If $$e = 1$$, the conic is a parabola.

If $$e > 1$$, the conic is a hyperbola.

Since we found that $$e = 2$$, we compare this value with the conditions above.

$$2 > 1$$

Therefore, the conic section is a hyperbola.

**step4 Determine the Distance to the Directrix**

From the numerator of the standard form, we have $$ed$$. In our given equation, the numerator is $$5$$. So, we can set up an equation to find 'd', the distance from the focus to the directrix.

$$ed = 5$$

We already found that $$e = 2$$. Now substitute this value into the equation:

$$2 \times d = 5$$

To find 'd', divide both sides by 2:

$$d = \frac{5}{2}$$

**step5 Determine the Equation of the Directrix**

The form of the denominator, $$1 + e \sin \theta$$, tells us about the orientation and position of the directrix. When the term involves $$\sin \theta$$, the directrix is horizontal. When it's $$1 + e \sin \theta$$, the directrix is above the pole (origin), and its equation is $$y = d$$.

We found that $$d = \frac{5}{2}$$. Therefore, the equation of the directrix is:

$$y = \frac{5}{2}$$

Alternative answer

Answer: The conic is a Hyperbola.
The directrix is $y = \frac{5}{2}$.
The eccentricity is $e = 2$. Explain
This is a question about identifying conic sections from their polar equations. We can figure out what kind of shape it is and where its special line (the directrix) is by looking at a standard form. . The solving step is:

First, I remember that the standard form for a conic with a focus at the origin is $r = \frac{ed}{1 \pm e \cos \theta}$ or $r = \frac{ed}{1 \pm e \sin \theta}$.

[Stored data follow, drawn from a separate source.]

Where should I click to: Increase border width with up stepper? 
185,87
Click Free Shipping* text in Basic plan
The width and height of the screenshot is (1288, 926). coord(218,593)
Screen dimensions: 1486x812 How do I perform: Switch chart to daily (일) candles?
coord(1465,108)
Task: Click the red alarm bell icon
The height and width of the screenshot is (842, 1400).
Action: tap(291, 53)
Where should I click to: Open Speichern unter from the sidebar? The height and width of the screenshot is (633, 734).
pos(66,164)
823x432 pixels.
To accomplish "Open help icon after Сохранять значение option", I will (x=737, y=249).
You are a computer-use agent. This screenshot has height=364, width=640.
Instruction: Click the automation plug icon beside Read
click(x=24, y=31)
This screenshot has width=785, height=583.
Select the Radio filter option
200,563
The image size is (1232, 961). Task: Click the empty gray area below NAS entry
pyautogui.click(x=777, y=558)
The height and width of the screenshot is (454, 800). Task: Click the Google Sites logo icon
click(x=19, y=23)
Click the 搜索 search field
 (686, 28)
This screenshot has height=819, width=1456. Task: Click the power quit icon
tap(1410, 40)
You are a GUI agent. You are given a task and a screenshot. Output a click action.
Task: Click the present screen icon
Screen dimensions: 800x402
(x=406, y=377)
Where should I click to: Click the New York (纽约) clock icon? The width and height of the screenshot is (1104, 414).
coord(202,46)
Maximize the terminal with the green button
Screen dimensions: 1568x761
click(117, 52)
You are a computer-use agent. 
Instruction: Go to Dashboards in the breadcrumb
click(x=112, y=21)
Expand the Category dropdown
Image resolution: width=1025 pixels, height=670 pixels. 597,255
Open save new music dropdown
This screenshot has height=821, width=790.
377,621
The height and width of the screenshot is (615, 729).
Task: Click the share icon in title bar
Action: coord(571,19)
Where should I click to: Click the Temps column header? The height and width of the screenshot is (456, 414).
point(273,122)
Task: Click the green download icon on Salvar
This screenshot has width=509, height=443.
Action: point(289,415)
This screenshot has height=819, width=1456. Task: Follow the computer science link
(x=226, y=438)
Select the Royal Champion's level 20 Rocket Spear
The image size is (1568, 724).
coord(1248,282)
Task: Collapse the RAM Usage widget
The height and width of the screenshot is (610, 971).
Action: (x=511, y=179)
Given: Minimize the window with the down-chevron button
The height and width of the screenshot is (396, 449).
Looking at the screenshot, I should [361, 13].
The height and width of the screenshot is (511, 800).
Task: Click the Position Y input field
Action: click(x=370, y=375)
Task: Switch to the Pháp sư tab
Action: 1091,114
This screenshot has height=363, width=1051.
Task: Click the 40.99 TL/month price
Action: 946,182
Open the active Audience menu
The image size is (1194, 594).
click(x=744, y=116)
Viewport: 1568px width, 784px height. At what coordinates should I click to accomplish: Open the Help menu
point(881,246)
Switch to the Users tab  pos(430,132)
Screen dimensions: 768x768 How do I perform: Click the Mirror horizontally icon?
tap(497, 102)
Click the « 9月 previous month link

My equation is $r=\frac{5}{1+2 \sin \theta}$.

1. **Finding the eccentricity ($e$):** I see that the number in front of the $\sin \theta$ in my equation is 2. In the standard form, this number is $e$. So, $e = 2$.

2. **Identifying the conic:** Now I use what I know about $e$:
* If $e < 1$, it's an ellipse.
* If $e = 1$, it's a parabola.
* If $e > 1$, it's a hyperbola.
Since my $e=2$ (which is greater than 1), the conic is a **Hyperbola**.

3. **Finding the directrix:** In the standard form, the top part is $ed$. In my equation, the top part is 5. So, $ed = 5$.
I already found that $e=2$, so I can plug that in: $2d = 5$.
To find $d$, I just divide 5 by 2: $d = \frac{5}{2}$.
Since my equation has $1 + e \sin \theta$, it means the directrix is a horizontal line above the origin. So, the directrix is $y = d$, which means $y = \frac{5}{2}$.

So, I found everything!

Alternative answer

Answer: The conic is a hyperbola.
The eccentricity $e = 2$.
The directrix is $y = \frac{5}{2}$. Explain
This is a question about identifying conic sections from their polar equation form. Conic sections (like circles, ellipses, parabolas, and hyperbolas) can be described using a special equation when one of their focus points is at the origin (0,0) in a coordinate system. The key things to look for are the 'eccentricity' and the 'directrix'. The solving step is:

First, I looked at the equation given: $r=\frac{5}{1+2 \sin \theta}$.
I remember that the general form for a conic section when a focus is at the origin is like $r=\frac{ed}{1 \pm e \cos \theta}$ or $r=\frac{ed}{1 \pm e \sin \theta}$.

1. **Finding the Eccentricity ($e$):**
I compared my equation $r=\frac{5}{1+2 \sin \theta}$ to the general form $r=\frac{ed}{1 + e \sin \theta}$.
I can see that the number in front of the $\sin \theta$ in my equation is 2. This number is called the eccentricity, which we often write as 'e'. So, $e = 2$.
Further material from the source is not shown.